#### Task directions:
Starting at the line that has "The image size is (510, 477)." and continuing to the end of the material below, can you write those lines out again, requests included, with every coordinate in the answers raised by 64?

[Start of Attachment]

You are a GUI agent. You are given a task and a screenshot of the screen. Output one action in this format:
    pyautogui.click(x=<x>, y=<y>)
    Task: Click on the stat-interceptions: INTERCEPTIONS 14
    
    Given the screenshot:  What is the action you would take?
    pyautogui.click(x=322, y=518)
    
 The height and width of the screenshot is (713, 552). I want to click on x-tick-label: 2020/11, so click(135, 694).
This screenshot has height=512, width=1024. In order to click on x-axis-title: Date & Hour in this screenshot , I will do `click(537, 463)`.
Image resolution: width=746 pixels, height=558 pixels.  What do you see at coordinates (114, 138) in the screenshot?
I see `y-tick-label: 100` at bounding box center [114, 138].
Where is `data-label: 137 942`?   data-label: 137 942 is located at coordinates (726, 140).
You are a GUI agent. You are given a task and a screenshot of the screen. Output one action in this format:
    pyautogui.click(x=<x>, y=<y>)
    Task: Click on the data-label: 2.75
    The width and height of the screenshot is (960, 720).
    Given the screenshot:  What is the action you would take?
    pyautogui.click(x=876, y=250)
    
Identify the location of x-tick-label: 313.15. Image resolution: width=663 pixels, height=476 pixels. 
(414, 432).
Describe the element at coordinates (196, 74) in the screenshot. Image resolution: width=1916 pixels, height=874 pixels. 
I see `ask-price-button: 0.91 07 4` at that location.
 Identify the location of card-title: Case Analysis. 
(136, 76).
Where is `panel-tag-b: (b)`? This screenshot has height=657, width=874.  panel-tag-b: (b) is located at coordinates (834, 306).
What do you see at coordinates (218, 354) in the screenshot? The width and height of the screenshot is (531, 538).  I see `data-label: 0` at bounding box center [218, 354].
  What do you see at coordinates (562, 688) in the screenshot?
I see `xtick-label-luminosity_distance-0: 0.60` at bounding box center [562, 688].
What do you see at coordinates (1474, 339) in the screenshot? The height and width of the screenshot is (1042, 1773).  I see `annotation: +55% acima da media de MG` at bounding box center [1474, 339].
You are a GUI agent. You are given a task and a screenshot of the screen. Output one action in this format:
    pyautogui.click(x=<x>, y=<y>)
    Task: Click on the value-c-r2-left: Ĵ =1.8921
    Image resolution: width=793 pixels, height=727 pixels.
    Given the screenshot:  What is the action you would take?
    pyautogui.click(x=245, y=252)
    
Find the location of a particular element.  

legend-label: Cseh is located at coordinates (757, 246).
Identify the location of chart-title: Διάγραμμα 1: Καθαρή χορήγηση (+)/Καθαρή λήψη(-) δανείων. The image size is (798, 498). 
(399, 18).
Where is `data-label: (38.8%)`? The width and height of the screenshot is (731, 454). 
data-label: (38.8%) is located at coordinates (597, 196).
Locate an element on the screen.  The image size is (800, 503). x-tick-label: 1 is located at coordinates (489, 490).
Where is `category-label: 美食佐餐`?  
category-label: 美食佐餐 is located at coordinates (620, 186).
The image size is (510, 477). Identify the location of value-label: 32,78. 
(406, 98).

[End of Attachment]

#### Reply to the exercise:
The image size is (510, 477). Identify the location of value-label: 32,78. 
(470, 162).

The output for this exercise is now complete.